PROBLEM DETAILS: Copy out the full passage on the manipulability of tournament rules and Randomized Death Match, word for word.
=== DOCUMENT EXTRACT ===
However, significantly less is known for $k>2$ . Indeed, only [SWZZ20] analyzes manipulability for $k>2$ . They design a rule that is $k$ -SNM- $2/3$ for all $k$ , but that rule is non-monotone, and it is unknown whether their analysis of that rule is tight. Our main result provides a tight analysis of the manipulability of Randomized Death Match [DW21] when $k=3$ . We remark that this is: a) the first tight analysis of the manipulability of any Condorcet-consistent tournament rule for $k>2$ , b) the first analysis establishing a monotone tournament rule that is $k$ -SNM- $\alpha$ for any $k>2$ and $\alpha<1$ , and c) the strongest analysis to-date of any tournament rule (monotone or not) for $k=3$ . We overview our main result in more detail in Section 1.1 below.
Beyond our main result, we further consider manipulations through a Sybil attack (Definition 2.9). As a motivating example, imagine that a tournament rule is used as a proxy for a voting rule to select a proposal (voters compare each pair of proposals head-to-head, and this constitutes the pairwise matches input to a tournament rule). A proposer may attempt to manipulate the protocol with a Sybil attack, by submitting numerous nearly-identical clones of the same proposal. This manipulates the original tournament, with a single node $u_{1}$ corresponding to the proposal, into a new one with additional nodes $u_{2},\ldots,u_{m}$ corresponding to the Sybils. Each node $v\notin\{u_{1},\ldots,u_{m}\}$ either beats all the Sybils, or none of them (because the Sybil proposals are essentially identical to the original). The questions then become: Can the proposer profitably manipulate the matches within the Sybils? Is it beneficial for a proposer to submit as many Sybils as possible? We first show that, when participating in Randomized Death Match, the Sybils can’t gain anything by manipulating the matches between them. Perhaps more surprisingly, we show that Randomized Death Match is Asymptotically Strongly Sybil-Proof: as the number of Sybils approaches $\infty$ , the collective probability that a Sybil wins RDM approaches zero (unless the original proposal is a Condorcet winner, in which case the probability that a Sybil wins is equal to $1$ , for any number of Sybils $>0$ ).
=== DATASET EXTRACT ===
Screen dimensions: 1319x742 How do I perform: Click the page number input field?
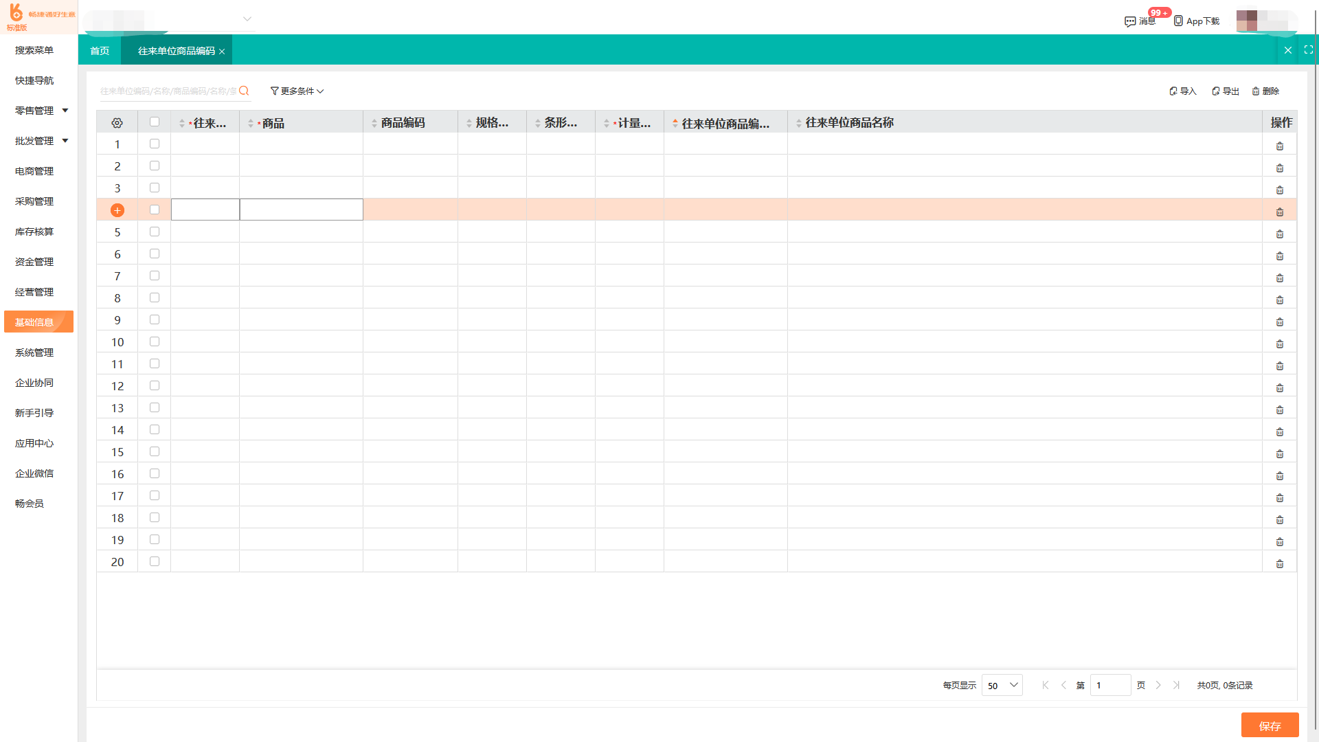(1109, 685)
===
FINISHED EXERCISE:
However, significantly less is known for $k>2$ . Indeed, only [SWZZ20] analyzes manipulability for $k>2$ . They design a rule that is $k$ -SNM- $2/3$ for all $k$ , but that rule is non-monotone, and it is unknown whether their analysis of that rule is tight. Our main result provides a tight analysis of the manipulability of Randomized Death Match [DW21] when $k=3$ . We remark that this is: a) the first tight analysis of the manipulability of any Condorcet-consistent tournament rule for $k>2$ , b) the first analysis establishing a monotone tournament rule that is $k$ -SNM- $\alpha$ for any $k>2$ and $\alpha<1$ , and c) the strongest analysis to-date of any tournament rule (monotone or not) for $k=3$ . We overview our main result in more detail in Section 1.1 below.
Beyond our main result, we further consider manipulations through a Sybil attack (Definition 2.9). As a motivating example, imagine that a tournament rule is used as a proxy for a voting rule to select a proposal (voters compare each pair of proposals head-to-head, and this constitutes the pairwise matches input to a tournament rule). A proposer may attempt to manipulate the protocol with a Sybil attack, by submitting numerous nearly-identical clones of the same proposal. This manipulates the original tournament, with a single node $u_{1}$ corresponding to the proposal, into a new one with additional nodes $u_{2},\ldots,u_{m}$ corresponding to the Sybils. Each node $v\notin\{u_{1},\ldots,u_{m}\}$ either beats all the Sybils, or none of them (because the Sybil proposals are essentially identical to the original). The questions then become: Can the proposer profitably manipulate the matches within the Sybils? Is it beneficial for a proposer to submit as many Sybils as possible? We first show that, when participating in Randomized Death Match, the Sybils can’t gain anything by manipulating the matches between them. Perhaps more surprisingly, we show that Randomized Death Match is Asymptotically Strongly Sybil-Proof: as the number of Sybils approaches $\infty$ , the collective probability that a Sybil wins RDM approaches zero (unless the original proposal is a Condorcet winner, in which case the probability that a Sybil wins is equal to $1$ , for any number of Sybils $>0$ ).